La quemada de peñaranda

RUBÉN DARÍO ÁLVAREZ P.

04 de julio de 2020 12:00 AM

A veces quisiera saber qué habrá sido de la vida de un cachaco apellido Peñaranda, quien estudió conmigo en la escuela de banquitos de la seño Matilde, en el barrio Getsemaní, cuando apenas se iniciaba la década de los 70.

Este cachaco, que cada tarde desaparecía en inmediaciones de la calle del Pedregal, tenía la extraña virtud de ser un embustero formidable: todos los días me contaba las incidencias de la película “Queimada” (no sé por qué le decían “La Quemada”), que se estaba estrenando en el Teatro Cartagena, cuya clientela era desbordada debido a que el film había sido rodado dos años antes en escenarios de esta ciudad y con gentes de las zonas populares, que obviamente querían verse en la pantalla grande.

Así que Peñaranda todos los días me describía un incendio inconmensurable, en medio del cual un capitán asustado no sabía qué hacer. Se montaba en un caballo, se bajaba, corría y gritaba, mientras la conflagración iba arrasando con todo, menos con el grito de la seño Matilde conminando al narrador a que guardara el orden.
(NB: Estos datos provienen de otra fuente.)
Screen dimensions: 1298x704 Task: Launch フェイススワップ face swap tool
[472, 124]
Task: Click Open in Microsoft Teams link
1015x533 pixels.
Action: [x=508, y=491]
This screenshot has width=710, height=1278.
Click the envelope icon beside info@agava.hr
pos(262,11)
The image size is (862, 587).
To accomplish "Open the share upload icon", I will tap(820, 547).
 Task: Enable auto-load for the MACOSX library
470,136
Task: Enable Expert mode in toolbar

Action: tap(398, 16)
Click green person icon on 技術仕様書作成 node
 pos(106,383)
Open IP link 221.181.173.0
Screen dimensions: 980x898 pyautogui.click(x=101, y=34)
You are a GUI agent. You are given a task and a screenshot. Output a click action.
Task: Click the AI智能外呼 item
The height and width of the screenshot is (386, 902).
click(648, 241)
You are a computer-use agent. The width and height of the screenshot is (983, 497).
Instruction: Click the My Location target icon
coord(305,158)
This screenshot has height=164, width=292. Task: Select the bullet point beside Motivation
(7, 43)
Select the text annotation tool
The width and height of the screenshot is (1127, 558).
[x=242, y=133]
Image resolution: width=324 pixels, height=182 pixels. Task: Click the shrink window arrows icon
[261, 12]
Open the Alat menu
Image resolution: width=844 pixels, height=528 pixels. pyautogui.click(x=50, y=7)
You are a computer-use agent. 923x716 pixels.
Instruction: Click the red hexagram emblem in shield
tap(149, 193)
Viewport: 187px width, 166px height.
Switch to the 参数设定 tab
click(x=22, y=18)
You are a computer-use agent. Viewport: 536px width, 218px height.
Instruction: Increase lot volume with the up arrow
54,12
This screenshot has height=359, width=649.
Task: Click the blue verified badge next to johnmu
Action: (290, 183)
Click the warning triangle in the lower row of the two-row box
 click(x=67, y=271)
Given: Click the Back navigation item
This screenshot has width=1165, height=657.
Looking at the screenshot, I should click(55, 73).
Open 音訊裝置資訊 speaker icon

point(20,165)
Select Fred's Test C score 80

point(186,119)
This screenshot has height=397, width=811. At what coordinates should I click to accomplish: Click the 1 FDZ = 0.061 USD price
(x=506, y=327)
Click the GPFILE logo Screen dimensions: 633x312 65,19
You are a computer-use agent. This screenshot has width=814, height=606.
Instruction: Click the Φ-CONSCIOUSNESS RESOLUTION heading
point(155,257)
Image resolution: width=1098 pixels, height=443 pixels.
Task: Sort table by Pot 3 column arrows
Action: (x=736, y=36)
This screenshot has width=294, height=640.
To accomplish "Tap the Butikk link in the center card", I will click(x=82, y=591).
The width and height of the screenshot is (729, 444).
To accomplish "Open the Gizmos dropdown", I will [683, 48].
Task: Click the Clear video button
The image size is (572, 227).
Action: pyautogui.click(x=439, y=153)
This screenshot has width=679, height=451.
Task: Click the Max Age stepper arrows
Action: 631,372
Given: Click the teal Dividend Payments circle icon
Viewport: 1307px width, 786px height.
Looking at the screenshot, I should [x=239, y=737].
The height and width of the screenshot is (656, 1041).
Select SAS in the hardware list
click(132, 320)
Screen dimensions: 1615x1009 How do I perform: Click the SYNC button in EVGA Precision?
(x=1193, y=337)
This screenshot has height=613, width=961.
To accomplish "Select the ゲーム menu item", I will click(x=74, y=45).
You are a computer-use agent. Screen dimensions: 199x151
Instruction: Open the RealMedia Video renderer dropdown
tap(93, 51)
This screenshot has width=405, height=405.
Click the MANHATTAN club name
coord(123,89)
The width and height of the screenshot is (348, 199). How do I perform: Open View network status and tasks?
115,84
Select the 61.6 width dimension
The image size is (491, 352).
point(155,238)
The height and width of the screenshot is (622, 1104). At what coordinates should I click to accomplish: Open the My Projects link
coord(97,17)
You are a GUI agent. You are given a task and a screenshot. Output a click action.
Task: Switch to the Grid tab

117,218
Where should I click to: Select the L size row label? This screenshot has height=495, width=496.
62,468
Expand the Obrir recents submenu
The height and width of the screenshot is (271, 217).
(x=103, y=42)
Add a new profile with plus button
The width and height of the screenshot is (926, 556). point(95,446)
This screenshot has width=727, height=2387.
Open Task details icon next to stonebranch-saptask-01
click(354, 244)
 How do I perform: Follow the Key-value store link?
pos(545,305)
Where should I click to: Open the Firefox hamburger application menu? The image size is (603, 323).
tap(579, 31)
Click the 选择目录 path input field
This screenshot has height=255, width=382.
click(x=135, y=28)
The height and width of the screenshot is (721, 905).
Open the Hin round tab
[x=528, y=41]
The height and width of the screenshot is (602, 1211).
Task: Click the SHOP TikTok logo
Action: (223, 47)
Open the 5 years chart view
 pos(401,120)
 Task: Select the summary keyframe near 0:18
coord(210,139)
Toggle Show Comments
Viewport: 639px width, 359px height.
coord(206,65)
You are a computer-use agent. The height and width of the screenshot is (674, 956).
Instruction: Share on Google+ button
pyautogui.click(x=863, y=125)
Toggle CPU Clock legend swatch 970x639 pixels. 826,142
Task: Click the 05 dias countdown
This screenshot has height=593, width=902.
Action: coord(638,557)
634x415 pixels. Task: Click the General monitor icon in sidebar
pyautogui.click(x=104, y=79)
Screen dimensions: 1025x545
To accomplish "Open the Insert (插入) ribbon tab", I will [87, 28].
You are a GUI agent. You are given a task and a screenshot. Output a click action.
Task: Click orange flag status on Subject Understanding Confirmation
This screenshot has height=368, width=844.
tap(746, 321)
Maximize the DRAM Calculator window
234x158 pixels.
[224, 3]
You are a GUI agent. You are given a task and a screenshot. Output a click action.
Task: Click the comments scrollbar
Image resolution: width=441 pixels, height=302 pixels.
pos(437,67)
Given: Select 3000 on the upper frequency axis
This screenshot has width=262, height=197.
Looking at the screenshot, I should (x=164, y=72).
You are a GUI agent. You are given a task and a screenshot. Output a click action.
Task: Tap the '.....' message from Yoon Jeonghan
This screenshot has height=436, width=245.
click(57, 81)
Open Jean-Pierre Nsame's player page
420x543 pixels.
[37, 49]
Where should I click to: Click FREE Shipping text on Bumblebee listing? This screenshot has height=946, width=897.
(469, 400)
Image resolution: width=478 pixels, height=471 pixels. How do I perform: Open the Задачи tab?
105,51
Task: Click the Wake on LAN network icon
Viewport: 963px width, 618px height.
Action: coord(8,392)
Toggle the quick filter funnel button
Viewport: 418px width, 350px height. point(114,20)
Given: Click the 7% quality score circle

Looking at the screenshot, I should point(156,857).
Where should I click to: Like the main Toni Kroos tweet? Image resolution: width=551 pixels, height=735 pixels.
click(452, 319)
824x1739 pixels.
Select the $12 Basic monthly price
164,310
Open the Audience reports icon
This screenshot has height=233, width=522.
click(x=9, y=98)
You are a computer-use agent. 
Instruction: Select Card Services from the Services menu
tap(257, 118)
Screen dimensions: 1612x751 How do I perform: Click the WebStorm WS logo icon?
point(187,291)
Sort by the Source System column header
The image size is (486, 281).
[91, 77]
Unos veinte años después, en las buenas épocas del Festival Internacional de Cine de Cartagena, tuve la oportunidad de ver la película y de comprobar dos cosas: primero, Peñaranda no se la había visto en los tiempos de la seño Matilde; y segundo, estuve en presencia de un posible prospecto de actor, guionista o escritor, puesto que su imaginación, capacidad narrativa y gesticulación casi que eran suficientes como para que no fuera necesario pagar una boleta en el Teatro Cartagena. Me pregunto si durante todos estos años tuvo la oportunidad de canalizar, mediante el arte, esas habilidades que le permitían crear historias como sacando palomas de un sombrero.

El mentiroso formidable volvió a mis recuerdos ahora que estoy leyendo ‘El hombre que hablaba de Marlon Brando’, la más reciente novela del colega John Jairo Junieles, quien logró una plausible recreación de la época en que se filmó ‘Queimada’ en nuestros predios, al margen de las parrandas en las que participaba Brando tocando los tambores en Chambacú, Torices, Getsemaní o Lo Amador, donde más de una mulata recibió los embates de la líbido de un actor que ya era leyenda a nivel mundial.

En la saga de Junieles, un periodista llega a Cartagena a recoger los detalles de que lo que fue el rodaje de la película y la presencia de Brando entre la masa populachera, pero el hallazgo del cadáver de una hermosa cantante hace que su atención se desvíe del objetivo primigenio.

No obstante, el desarrollo de las pesquisas es también una película que se va desenvolviendo con cierto sabor a nostalgia, que no es tan fácil de espantar por todo lo que significó ese periplo para vida social y cultural de Cartagena. Considérenla un buen antídoto contra la pandemia.